• Provided records
- - - - -

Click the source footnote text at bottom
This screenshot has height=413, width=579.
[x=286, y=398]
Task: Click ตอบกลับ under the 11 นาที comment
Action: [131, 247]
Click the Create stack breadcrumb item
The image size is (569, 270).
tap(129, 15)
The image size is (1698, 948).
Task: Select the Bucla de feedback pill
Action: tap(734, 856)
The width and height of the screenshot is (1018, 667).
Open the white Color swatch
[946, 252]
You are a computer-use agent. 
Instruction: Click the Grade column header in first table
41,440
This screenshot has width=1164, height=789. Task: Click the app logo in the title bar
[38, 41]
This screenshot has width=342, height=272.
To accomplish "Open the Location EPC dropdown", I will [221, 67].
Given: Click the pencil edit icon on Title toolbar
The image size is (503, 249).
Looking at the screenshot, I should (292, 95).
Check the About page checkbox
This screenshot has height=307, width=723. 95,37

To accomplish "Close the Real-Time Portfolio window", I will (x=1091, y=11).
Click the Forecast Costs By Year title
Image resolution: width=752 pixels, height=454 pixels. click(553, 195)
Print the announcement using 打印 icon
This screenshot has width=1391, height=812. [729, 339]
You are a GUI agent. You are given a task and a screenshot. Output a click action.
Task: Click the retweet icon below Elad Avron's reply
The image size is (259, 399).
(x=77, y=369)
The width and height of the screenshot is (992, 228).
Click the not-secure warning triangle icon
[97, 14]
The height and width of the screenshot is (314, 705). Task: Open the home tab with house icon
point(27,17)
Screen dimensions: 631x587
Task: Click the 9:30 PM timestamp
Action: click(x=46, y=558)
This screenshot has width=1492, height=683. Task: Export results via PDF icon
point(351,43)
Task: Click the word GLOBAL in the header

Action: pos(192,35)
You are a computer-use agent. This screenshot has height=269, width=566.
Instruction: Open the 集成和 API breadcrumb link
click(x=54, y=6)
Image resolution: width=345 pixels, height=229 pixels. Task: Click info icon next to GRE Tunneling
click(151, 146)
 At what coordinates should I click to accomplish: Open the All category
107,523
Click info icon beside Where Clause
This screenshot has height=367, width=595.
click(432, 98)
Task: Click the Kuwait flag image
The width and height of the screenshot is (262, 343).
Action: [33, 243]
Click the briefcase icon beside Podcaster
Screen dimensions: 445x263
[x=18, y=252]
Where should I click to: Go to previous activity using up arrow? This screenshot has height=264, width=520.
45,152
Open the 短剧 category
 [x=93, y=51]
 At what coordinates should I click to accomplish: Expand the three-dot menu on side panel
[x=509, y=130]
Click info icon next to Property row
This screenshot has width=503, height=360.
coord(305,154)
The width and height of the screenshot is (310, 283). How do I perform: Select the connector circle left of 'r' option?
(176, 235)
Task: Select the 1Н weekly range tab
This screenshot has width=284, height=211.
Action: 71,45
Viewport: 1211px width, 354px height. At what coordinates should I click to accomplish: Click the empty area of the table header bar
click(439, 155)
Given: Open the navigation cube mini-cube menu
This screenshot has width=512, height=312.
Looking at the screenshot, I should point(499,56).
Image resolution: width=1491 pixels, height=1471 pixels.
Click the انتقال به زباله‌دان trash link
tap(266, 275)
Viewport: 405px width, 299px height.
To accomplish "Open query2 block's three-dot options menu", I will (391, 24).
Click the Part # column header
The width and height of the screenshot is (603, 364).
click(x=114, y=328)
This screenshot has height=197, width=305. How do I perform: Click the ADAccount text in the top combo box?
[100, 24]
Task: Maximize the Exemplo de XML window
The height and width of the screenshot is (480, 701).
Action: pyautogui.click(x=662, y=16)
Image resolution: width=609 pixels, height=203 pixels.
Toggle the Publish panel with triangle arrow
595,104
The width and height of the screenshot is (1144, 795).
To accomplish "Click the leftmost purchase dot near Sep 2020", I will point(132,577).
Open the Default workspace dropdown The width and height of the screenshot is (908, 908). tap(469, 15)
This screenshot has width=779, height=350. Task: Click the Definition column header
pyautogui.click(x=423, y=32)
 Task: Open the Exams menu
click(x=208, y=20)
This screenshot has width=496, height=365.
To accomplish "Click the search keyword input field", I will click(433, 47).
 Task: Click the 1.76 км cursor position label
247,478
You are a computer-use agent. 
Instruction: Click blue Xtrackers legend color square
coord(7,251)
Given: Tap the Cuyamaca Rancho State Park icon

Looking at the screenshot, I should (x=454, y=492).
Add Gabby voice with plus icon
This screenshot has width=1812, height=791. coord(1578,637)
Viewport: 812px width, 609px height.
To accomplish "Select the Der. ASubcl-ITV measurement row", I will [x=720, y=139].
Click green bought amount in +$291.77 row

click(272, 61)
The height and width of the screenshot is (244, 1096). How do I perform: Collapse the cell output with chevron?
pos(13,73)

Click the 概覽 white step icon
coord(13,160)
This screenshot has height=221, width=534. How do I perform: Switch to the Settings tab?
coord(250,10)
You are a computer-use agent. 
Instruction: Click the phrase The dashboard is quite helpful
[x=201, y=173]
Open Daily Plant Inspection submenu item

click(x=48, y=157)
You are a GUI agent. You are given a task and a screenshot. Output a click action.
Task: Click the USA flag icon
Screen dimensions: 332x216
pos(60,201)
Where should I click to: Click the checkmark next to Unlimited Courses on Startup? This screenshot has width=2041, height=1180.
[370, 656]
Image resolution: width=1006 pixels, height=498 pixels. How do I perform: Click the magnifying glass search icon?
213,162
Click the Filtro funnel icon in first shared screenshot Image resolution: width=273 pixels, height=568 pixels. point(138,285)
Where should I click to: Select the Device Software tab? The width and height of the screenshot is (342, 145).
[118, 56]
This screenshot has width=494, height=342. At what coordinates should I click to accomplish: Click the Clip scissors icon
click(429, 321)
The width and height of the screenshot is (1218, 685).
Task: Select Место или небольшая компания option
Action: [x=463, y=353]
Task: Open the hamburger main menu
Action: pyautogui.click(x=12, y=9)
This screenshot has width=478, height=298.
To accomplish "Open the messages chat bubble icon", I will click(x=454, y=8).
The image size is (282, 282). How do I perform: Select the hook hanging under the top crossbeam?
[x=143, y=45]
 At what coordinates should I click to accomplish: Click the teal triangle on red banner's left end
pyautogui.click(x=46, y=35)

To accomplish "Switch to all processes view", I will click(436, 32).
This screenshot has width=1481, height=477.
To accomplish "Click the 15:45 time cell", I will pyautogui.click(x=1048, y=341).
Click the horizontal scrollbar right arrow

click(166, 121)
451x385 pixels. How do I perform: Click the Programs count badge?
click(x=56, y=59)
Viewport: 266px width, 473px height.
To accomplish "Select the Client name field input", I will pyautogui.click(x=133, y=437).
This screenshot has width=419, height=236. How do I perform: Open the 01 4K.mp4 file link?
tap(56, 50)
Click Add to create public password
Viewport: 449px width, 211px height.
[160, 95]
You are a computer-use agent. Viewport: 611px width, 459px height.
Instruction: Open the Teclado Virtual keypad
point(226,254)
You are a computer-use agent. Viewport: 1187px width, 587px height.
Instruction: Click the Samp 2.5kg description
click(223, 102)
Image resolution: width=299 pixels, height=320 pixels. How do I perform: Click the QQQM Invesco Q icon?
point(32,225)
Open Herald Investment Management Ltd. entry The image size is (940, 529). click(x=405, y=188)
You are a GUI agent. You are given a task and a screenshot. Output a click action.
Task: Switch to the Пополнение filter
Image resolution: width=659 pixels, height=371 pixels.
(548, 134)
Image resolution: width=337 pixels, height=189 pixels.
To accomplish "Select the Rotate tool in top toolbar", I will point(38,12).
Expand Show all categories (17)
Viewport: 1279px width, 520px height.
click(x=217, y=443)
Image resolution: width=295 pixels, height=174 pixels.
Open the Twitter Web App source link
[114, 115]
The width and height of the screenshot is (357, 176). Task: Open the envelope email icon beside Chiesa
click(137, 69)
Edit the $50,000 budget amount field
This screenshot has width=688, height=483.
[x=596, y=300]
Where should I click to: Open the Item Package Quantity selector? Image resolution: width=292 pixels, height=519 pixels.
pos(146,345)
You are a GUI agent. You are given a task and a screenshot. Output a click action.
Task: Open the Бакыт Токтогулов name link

- - - - -

• Task to carry out
Write out every line from the data above that includes "flag".

• Written response
Task: Click the Kuwait flag image
Task: Click the USA flag icon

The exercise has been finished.